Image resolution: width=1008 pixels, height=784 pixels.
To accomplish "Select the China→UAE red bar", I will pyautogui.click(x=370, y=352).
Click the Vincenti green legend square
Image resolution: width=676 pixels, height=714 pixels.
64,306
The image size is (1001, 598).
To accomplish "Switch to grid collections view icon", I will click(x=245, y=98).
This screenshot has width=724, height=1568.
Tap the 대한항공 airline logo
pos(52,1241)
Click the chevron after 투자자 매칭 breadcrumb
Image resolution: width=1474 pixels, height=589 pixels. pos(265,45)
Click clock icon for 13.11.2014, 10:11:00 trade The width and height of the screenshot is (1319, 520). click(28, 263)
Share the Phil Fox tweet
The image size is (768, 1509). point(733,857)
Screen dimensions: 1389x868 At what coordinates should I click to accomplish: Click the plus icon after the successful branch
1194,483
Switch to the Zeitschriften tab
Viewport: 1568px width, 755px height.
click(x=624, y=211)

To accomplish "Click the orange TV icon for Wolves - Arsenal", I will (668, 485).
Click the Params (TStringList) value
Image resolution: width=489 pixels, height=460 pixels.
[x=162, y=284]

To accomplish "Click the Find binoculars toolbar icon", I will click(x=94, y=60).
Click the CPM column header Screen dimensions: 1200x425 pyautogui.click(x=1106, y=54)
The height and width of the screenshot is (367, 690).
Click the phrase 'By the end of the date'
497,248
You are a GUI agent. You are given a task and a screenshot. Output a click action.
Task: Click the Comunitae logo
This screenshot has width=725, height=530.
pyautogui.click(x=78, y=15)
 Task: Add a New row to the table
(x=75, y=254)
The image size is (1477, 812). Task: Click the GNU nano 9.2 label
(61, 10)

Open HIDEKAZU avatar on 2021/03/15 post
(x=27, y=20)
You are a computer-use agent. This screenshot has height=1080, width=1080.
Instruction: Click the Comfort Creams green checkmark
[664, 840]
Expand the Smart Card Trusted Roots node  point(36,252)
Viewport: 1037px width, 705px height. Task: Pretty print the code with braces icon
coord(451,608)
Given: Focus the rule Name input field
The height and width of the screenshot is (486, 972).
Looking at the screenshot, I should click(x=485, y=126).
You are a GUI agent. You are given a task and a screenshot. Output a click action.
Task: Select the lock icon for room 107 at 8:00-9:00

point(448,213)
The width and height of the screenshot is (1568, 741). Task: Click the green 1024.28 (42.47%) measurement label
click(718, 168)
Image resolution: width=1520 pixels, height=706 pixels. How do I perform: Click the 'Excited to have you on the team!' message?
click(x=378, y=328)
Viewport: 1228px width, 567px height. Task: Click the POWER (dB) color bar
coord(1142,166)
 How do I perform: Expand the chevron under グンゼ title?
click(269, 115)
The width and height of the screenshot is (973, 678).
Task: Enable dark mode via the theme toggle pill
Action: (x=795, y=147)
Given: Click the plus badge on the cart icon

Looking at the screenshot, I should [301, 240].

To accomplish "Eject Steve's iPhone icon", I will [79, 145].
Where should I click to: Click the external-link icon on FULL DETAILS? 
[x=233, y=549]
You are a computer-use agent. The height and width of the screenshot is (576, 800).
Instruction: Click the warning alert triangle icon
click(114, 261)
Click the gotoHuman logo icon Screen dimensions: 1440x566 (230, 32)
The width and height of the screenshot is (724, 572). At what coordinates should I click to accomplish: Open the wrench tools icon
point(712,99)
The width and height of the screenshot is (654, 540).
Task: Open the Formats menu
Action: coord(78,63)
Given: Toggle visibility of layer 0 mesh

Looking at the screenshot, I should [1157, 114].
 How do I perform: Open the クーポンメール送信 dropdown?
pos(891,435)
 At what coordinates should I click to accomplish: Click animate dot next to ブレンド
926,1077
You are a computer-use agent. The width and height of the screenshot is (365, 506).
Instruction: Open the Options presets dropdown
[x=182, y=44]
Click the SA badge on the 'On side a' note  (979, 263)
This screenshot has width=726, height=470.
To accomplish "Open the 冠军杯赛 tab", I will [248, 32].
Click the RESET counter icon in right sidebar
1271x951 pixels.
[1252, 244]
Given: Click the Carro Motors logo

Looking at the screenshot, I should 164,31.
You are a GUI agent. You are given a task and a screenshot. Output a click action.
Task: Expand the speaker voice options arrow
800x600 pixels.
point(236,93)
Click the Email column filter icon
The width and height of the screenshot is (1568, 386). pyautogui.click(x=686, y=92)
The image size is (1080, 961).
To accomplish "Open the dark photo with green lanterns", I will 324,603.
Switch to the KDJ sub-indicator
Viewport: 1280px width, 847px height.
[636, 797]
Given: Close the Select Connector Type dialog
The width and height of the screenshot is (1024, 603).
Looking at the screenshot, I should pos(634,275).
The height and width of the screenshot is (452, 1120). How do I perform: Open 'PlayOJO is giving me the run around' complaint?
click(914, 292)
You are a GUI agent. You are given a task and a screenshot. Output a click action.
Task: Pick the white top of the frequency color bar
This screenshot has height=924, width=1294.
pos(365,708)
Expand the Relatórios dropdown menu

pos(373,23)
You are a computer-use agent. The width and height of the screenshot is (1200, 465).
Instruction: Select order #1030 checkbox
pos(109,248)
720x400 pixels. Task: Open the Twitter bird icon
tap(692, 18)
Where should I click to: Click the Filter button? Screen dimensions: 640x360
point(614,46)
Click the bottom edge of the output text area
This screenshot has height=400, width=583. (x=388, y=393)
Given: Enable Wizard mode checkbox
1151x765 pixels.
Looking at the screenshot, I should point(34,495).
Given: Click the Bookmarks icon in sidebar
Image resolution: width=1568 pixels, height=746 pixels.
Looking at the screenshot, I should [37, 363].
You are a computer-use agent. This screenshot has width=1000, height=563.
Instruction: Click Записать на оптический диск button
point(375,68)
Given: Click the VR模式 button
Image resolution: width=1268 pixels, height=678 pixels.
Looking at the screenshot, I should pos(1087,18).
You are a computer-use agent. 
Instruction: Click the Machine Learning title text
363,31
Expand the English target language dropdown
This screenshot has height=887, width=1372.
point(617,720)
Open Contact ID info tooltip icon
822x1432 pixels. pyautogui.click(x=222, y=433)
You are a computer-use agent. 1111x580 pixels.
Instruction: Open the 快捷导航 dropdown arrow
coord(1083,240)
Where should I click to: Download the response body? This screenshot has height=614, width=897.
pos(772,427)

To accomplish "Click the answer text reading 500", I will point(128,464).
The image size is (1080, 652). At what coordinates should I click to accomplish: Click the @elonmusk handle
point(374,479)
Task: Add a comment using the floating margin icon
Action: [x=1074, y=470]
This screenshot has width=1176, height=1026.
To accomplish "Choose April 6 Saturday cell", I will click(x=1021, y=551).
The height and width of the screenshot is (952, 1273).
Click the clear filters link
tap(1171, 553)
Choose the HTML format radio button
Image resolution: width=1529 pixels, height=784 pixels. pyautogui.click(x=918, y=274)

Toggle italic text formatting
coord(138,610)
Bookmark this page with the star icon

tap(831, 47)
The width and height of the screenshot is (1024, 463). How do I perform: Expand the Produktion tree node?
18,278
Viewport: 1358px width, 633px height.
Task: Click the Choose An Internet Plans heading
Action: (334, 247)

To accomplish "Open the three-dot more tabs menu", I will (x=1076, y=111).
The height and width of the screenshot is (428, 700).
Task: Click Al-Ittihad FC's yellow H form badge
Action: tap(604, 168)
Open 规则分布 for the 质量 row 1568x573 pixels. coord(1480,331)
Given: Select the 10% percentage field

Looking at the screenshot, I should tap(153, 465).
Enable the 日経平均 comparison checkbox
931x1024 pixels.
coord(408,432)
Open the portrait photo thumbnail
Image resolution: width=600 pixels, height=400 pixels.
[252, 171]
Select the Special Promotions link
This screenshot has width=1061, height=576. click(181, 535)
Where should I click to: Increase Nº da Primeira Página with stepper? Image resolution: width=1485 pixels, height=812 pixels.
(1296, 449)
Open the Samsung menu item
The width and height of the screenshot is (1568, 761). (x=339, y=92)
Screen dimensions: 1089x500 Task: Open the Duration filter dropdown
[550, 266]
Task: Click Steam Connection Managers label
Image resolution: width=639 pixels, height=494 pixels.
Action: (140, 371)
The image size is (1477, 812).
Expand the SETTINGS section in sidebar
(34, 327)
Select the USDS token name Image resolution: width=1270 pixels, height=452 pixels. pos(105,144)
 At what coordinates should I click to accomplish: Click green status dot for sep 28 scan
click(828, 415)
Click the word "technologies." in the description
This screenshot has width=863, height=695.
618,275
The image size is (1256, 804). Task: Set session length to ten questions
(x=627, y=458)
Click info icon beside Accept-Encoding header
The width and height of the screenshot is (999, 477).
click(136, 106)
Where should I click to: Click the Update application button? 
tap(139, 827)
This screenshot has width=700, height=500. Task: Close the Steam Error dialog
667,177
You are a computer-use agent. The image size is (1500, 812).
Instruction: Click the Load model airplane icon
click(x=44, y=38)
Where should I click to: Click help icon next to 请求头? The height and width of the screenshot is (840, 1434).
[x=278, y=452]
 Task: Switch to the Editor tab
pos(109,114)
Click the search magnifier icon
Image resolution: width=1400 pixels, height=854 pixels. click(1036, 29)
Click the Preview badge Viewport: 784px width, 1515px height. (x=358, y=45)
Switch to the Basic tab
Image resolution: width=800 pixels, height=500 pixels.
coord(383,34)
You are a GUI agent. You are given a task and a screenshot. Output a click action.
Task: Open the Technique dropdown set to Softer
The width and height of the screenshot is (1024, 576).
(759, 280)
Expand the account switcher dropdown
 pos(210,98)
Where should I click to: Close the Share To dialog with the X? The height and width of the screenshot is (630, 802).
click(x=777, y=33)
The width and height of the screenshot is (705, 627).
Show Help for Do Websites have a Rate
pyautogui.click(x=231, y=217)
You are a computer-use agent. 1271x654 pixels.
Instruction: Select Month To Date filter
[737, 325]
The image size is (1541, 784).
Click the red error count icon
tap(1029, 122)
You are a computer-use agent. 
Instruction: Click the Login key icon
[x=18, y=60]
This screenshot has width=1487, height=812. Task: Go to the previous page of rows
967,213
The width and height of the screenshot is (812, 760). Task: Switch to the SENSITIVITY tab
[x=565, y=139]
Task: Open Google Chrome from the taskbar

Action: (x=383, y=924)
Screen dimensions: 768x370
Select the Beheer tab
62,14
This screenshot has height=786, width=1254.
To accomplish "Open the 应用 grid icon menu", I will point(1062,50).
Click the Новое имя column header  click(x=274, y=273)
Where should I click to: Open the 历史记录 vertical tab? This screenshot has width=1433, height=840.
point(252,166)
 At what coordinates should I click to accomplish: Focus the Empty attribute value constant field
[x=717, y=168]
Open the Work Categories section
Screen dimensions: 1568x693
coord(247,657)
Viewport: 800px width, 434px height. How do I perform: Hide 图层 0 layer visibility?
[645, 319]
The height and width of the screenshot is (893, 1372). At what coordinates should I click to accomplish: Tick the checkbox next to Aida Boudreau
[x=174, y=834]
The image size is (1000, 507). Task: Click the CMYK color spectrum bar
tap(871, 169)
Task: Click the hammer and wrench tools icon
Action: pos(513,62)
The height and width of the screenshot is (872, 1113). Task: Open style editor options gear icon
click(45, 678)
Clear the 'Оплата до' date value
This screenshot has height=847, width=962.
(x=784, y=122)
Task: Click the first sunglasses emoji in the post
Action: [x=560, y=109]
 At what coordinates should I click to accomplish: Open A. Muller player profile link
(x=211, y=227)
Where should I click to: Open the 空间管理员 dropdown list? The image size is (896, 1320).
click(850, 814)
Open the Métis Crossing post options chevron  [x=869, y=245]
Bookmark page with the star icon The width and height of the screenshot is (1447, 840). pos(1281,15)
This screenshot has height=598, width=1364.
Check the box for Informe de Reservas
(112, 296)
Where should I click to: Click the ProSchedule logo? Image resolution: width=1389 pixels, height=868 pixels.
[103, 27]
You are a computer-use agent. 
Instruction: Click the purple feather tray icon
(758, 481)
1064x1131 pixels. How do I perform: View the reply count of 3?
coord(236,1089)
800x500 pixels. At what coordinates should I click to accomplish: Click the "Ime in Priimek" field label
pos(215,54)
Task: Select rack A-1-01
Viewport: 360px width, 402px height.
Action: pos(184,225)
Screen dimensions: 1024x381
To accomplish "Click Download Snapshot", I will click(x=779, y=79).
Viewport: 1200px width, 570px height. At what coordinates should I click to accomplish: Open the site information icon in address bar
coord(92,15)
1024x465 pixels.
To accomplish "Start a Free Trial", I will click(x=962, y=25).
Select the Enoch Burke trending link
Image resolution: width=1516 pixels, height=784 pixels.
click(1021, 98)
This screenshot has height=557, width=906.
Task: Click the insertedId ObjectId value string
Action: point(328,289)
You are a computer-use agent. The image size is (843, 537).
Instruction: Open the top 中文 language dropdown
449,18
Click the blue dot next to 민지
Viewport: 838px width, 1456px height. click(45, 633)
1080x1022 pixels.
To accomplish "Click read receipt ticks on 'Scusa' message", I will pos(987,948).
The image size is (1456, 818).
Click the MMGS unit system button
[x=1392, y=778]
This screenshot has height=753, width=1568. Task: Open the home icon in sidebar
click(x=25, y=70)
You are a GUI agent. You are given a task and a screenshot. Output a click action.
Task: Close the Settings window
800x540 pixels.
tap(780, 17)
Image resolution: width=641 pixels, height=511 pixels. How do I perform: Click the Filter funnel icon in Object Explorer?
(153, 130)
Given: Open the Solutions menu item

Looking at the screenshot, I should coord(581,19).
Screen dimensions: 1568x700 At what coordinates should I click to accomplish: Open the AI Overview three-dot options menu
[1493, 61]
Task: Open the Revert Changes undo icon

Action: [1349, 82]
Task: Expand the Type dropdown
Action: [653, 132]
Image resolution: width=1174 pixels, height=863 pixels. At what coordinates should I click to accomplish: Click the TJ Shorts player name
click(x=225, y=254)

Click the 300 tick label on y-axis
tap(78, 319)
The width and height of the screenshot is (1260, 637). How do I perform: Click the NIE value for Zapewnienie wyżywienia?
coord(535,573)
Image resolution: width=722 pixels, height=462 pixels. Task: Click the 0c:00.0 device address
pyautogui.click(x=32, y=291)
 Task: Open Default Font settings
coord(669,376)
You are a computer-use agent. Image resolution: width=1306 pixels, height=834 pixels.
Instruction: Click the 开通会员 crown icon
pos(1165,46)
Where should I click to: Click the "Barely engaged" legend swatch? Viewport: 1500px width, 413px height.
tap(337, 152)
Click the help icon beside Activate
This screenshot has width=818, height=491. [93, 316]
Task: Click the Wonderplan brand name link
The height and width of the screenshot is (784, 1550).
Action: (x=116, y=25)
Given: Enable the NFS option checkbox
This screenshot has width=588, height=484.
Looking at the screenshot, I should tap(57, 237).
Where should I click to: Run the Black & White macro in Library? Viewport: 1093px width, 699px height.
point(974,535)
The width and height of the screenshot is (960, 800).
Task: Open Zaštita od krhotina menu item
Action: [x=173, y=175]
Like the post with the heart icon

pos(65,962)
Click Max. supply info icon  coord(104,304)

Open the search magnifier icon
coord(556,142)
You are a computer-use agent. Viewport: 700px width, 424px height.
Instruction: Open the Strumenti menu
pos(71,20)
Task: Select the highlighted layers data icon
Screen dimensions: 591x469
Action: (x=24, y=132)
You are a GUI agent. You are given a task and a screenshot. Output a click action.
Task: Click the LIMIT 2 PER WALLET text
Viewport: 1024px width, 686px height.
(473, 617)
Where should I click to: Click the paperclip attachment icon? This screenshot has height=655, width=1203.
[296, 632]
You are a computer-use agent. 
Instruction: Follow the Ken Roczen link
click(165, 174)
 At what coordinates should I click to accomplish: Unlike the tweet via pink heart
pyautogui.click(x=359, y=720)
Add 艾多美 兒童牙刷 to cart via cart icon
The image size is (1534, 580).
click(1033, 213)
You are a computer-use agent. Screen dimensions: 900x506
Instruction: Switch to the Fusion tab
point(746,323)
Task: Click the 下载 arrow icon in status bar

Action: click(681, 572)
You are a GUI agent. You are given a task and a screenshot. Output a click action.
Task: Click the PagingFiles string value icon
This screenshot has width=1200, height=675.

---*---

Task details
When the word "header" occurs in a line above, list that line.

Response box
Click the CPM column header Screen dimensions: 1200x425 pyautogui.click(x=1106, y=54)
Click info icon beside Accept-Encoding header
Click the Новое имя column header  click(x=274, y=273)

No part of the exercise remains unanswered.